### TASK PROMPT
Look for "Open the Watchlist bookmark icon" in the entries below. Write out that line and all later lines exactly, ending with the final one.

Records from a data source
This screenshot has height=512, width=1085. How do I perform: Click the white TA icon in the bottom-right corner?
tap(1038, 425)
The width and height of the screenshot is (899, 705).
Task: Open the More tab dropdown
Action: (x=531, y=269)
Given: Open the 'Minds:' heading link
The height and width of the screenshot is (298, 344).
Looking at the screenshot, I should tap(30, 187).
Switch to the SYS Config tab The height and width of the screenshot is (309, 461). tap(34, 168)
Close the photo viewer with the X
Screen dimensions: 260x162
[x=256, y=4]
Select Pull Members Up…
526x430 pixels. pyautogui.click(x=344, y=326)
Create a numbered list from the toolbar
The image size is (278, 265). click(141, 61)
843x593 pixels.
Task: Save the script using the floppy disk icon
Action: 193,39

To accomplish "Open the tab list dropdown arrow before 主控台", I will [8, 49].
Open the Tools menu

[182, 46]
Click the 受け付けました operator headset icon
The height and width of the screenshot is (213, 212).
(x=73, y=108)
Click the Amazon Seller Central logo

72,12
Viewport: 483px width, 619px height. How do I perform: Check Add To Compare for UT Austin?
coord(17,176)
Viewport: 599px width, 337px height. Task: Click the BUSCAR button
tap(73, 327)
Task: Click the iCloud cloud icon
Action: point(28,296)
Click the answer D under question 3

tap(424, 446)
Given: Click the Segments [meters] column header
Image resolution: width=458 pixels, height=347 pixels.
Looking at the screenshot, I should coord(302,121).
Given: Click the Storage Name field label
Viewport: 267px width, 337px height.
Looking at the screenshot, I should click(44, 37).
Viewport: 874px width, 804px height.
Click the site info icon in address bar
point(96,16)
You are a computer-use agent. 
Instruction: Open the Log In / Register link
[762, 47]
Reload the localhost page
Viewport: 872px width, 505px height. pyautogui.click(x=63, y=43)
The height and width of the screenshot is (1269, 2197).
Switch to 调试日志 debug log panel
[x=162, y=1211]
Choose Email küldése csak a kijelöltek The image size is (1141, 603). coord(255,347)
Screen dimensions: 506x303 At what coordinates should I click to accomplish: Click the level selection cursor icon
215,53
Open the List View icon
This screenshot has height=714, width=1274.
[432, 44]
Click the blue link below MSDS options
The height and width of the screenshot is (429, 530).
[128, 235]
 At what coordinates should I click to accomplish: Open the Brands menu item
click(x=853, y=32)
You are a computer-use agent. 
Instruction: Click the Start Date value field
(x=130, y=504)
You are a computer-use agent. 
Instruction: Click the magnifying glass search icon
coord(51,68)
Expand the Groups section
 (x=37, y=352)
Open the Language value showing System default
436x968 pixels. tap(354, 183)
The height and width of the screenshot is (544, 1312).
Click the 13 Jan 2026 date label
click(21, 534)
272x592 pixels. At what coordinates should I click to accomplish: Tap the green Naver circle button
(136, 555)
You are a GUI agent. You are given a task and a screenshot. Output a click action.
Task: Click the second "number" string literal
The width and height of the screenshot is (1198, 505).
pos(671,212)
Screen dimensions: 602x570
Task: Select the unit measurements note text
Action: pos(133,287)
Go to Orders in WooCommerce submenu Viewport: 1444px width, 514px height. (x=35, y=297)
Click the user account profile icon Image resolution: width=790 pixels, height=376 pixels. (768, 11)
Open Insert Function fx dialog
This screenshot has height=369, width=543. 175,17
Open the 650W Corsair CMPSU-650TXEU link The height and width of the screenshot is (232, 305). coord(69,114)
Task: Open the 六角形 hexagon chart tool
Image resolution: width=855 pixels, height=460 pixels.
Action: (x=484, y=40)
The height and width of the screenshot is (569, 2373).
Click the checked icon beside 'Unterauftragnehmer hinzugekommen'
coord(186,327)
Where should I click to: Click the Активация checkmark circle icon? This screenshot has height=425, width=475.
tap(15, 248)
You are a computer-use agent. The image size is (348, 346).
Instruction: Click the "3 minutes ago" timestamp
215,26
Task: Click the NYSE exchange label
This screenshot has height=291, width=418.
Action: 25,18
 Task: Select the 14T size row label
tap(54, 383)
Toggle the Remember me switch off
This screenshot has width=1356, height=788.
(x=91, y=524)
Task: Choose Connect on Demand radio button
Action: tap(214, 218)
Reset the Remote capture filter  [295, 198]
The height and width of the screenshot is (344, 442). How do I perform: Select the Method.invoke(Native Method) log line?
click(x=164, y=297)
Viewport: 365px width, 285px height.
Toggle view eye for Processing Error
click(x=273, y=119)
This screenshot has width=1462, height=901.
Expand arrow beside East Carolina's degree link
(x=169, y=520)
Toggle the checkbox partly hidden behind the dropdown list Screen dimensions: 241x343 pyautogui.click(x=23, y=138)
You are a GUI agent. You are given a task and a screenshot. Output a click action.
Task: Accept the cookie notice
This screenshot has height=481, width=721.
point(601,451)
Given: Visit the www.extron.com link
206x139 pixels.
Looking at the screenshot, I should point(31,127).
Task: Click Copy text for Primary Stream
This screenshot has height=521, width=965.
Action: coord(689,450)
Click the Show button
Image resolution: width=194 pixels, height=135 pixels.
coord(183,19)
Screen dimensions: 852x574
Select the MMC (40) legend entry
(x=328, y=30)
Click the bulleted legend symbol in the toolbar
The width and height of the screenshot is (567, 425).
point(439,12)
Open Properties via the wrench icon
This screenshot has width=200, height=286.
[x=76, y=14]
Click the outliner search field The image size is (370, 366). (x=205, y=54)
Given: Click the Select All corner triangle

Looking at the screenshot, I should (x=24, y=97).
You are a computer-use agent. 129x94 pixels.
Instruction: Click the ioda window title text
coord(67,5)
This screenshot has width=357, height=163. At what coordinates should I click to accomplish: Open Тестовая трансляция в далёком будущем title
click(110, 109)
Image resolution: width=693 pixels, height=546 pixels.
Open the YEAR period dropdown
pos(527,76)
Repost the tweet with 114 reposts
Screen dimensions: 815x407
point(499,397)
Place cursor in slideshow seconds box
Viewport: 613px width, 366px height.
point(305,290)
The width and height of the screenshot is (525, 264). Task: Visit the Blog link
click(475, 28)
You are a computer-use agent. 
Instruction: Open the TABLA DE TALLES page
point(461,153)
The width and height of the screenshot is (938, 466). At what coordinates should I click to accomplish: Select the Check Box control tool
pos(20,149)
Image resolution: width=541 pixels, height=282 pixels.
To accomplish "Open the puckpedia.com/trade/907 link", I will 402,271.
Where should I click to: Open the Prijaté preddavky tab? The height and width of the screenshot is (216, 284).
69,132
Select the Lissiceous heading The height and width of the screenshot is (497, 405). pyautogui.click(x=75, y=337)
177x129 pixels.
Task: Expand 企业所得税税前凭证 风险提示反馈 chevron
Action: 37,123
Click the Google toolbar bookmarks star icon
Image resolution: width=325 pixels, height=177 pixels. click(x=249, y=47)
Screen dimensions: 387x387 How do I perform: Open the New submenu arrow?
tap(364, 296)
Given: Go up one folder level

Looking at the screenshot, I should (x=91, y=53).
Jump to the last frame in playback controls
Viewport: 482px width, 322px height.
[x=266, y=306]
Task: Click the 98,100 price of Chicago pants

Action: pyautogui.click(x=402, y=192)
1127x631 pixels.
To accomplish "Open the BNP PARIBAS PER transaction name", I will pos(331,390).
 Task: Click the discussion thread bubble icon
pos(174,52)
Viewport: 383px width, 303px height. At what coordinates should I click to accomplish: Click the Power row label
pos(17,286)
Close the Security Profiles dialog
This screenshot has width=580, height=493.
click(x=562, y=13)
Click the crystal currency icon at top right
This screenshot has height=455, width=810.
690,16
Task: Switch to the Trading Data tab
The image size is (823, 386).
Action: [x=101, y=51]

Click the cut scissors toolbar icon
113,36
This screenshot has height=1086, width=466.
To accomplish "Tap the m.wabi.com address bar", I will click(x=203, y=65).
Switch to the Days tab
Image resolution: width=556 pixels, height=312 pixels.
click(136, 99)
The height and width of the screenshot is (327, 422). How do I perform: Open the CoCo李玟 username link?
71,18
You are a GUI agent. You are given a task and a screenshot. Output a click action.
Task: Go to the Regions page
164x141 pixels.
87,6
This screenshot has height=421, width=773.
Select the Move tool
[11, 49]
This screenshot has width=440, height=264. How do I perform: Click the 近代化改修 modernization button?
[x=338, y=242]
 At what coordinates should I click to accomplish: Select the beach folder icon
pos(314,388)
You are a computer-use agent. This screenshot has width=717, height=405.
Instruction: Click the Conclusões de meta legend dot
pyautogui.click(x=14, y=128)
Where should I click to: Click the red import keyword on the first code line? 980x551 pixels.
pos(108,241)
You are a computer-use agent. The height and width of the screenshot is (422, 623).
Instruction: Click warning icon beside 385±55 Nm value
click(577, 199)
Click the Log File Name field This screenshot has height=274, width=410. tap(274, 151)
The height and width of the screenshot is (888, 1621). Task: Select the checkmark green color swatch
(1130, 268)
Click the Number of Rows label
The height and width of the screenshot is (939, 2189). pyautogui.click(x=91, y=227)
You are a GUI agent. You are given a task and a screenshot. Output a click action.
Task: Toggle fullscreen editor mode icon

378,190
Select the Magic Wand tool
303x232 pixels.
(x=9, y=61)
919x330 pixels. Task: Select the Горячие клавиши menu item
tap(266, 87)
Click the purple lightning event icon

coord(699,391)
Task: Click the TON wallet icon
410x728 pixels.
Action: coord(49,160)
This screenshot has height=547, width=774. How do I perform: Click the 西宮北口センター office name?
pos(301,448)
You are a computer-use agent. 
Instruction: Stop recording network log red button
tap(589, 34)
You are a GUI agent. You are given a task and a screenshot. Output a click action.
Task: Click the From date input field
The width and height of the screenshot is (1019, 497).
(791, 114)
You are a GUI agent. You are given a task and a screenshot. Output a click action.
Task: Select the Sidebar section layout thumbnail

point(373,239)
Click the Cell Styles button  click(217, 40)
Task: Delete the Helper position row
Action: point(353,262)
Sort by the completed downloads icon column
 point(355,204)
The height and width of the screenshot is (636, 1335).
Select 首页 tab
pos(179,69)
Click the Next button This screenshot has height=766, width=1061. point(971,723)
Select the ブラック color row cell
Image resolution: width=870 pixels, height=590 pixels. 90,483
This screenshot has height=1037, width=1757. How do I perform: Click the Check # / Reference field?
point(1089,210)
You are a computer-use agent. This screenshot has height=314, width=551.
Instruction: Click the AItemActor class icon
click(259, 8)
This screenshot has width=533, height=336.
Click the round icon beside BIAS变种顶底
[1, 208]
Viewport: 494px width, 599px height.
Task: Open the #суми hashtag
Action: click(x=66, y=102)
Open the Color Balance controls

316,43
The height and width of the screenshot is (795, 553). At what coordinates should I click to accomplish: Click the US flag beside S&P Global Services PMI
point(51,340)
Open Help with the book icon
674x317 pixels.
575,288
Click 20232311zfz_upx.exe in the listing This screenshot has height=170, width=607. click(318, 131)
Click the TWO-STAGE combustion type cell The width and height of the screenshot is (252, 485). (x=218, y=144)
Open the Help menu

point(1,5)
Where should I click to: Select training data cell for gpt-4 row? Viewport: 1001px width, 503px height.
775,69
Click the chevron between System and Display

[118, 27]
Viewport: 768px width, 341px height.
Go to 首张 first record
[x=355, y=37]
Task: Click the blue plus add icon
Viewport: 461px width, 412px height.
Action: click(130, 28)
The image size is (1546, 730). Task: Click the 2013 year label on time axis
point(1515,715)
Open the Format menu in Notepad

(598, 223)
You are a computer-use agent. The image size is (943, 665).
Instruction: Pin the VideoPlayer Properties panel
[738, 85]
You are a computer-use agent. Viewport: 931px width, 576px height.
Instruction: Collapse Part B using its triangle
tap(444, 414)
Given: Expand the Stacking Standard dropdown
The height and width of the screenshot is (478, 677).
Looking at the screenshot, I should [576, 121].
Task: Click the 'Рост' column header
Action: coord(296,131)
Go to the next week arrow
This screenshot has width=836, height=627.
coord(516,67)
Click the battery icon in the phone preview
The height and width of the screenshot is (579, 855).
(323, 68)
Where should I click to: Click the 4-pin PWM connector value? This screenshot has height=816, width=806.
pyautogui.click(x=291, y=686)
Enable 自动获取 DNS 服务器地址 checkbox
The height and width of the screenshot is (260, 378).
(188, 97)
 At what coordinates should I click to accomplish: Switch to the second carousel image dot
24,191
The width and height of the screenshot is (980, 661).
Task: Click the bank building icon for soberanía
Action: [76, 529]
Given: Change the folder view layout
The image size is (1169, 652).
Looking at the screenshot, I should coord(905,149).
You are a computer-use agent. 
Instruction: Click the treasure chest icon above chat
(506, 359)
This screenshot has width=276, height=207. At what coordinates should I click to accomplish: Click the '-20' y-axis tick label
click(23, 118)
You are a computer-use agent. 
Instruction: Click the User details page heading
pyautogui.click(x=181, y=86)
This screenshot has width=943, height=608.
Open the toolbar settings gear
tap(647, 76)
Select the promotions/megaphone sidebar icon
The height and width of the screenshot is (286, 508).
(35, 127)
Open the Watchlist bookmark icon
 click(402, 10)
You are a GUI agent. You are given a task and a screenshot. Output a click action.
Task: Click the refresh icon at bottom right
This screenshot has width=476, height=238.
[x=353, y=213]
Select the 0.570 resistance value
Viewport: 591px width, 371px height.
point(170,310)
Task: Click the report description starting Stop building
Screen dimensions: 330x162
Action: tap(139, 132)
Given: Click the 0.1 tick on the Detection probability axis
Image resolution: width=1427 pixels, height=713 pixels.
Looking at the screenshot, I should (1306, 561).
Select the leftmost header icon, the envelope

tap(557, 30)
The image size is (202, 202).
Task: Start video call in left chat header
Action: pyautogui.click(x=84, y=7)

### ANSWER BOX
Open the Watchlist bookmark icon
 click(402, 10)
You are a GUI agent. You are given a task and a screenshot. Output a click action.
Task: Click the refresh icon at bottom right
This screenshot has width=476, height=238.
[x=353, y=213]
Select the 0.570 resistance value
Viewport: 591px width, 371px height.
point(170,310)
Task: Click the report description starting Stop building
Screen dimensions: 330x162
Action: tap(139, 132)
Given: Click the 0.1 tick on the Detection probability axis
Image resolution: width=1427 pixels, height=713 pixels.
Looking at the screenshot, I should (1306, 561).
Select the leftmost header icon, the envelope

tap(557, 30)
The image size is (202, 202).
Task: Start video call in left chat header
Action: pyautogui.click(x=84, y=7)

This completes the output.